I have been writing about aesthetic experience

June 3, 2008

and the specific kinds of sensory data and memory system meaning making that gets triggered by an aesthetic object. I do believe there are specific kinds of meanings that are formed in relation to objects and environment. I experience different meaning making constructs in an art gallery, compared to a classroom, compared to a conference presentation, compared to washing the dishes. What I want to do is understand how these meaning constructs are occurring, and make distinctions amongst them, amongst choosing which of those environments or objects I will design as learning experiences in my teaching. There is a difference, in my subjective experience of a comic book, a novel and a video documentary. They are all aesthetic objects, and I can expect some similarities because they fall into that category, I can also expect differences, because they all employ different visual, narrative, and textual strategies for me to decode. The process of decoding carries it’s own layer of meaning making, sensory data and memory system connections. The form the object takes means that it carries it’s own requirements for ‘language and fluency’ to be able to decode the object and ascribe meaning to it.

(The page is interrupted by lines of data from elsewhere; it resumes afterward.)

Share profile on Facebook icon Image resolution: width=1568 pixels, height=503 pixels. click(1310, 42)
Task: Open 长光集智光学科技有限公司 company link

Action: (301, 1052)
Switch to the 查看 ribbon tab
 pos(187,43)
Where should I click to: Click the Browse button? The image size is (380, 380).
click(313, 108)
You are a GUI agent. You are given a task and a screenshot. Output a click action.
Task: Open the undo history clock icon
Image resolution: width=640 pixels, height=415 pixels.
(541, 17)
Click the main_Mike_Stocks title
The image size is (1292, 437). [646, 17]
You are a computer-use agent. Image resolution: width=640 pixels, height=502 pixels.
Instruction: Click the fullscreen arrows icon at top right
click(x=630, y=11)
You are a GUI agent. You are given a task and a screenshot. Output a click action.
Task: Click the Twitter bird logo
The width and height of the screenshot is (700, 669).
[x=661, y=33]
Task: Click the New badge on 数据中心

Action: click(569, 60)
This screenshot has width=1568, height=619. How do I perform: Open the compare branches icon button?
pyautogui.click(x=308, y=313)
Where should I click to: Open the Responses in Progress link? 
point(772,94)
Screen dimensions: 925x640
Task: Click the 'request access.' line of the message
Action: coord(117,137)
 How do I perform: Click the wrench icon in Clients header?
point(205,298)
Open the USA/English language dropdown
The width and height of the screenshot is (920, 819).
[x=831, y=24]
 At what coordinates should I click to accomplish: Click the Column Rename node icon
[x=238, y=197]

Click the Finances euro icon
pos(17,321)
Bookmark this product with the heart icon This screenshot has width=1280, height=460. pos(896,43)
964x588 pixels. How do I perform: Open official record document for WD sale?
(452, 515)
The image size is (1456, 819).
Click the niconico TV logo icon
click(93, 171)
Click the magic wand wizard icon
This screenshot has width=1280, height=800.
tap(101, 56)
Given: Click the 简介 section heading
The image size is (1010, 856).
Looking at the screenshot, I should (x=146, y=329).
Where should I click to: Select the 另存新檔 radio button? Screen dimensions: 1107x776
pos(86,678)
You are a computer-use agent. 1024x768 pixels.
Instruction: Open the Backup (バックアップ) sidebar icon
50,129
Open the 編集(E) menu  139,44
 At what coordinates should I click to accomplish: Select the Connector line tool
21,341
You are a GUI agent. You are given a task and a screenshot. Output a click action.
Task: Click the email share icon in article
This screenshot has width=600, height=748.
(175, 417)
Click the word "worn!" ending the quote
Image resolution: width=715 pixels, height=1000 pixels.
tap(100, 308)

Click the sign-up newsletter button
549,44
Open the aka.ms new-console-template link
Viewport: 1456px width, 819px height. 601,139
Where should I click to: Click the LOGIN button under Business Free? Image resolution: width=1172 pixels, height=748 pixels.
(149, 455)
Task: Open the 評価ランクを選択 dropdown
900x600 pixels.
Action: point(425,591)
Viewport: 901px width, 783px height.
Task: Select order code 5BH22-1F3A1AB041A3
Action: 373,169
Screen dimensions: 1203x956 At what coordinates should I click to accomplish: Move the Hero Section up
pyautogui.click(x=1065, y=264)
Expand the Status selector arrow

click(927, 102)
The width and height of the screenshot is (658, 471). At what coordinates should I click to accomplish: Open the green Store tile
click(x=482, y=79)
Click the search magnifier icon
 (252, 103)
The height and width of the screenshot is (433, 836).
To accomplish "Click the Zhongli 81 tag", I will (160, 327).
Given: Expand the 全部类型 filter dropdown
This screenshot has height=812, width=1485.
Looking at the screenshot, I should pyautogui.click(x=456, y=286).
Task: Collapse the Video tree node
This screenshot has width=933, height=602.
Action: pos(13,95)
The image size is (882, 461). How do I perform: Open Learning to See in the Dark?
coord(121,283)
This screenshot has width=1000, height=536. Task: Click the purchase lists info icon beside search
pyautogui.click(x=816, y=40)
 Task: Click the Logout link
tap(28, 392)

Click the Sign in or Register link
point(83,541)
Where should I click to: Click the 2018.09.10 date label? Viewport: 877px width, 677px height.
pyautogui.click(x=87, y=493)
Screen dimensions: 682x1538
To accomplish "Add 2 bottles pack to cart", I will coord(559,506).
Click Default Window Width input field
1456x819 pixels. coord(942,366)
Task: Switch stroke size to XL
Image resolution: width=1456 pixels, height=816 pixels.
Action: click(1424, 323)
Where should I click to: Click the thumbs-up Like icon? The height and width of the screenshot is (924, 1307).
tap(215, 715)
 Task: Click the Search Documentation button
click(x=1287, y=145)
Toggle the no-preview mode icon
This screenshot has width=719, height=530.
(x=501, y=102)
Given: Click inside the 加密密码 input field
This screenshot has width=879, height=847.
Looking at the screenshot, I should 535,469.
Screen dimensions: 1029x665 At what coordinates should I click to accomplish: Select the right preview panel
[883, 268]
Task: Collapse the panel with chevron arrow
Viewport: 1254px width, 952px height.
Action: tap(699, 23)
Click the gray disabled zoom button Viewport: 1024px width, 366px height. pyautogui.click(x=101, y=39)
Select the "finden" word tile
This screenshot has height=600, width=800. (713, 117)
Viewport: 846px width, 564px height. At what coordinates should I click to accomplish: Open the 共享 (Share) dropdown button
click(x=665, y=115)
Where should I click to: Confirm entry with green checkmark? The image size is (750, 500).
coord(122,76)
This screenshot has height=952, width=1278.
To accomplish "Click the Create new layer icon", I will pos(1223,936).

The way I view my experience is changing

June 3, 2008

The recent paper I re-wrote on cognition, curriculum and aesthetics is changing the way I perceive my experience and the mechanisms that both extract meaning and trigger emotional reactions. If I can write out this theory in my own words, it will help me understand how my conception of the formation of my own identity is operating. My brain is engaged in a constant process of analyzing, coding, and archiving sensory data, discerning what of that data is most relevant to my well being, and making decisions about “what is the next right thing to do?”. Concurrent with the processing of sensory data is a retrieval system that sifts through my memory systems, which have been indexed by value-category, to determine what previous experience the current experience can be linked to. It is this linking between sensory data and memory that makes it possible for me to construct meaning from my experience. My sense of self is the combination of my entire value-category memory system, as it is ‘awakened’ in relation to current experience. My ’self’ is that process, that mixing and matching of memory and experience, to determine what this current situation means, and what I am going to do about it. There are multiple environments that I have associated memory attachments with, and different environments will trigger characteristic clusters of memory. In addition, environments will also stimulate different neural clusters – for example, an echoing, busy bus terminal with departures being called out over a public address system is going to evoke a different sensory experience than sitting perched on a rock bluff over a spring swollen, rushing river.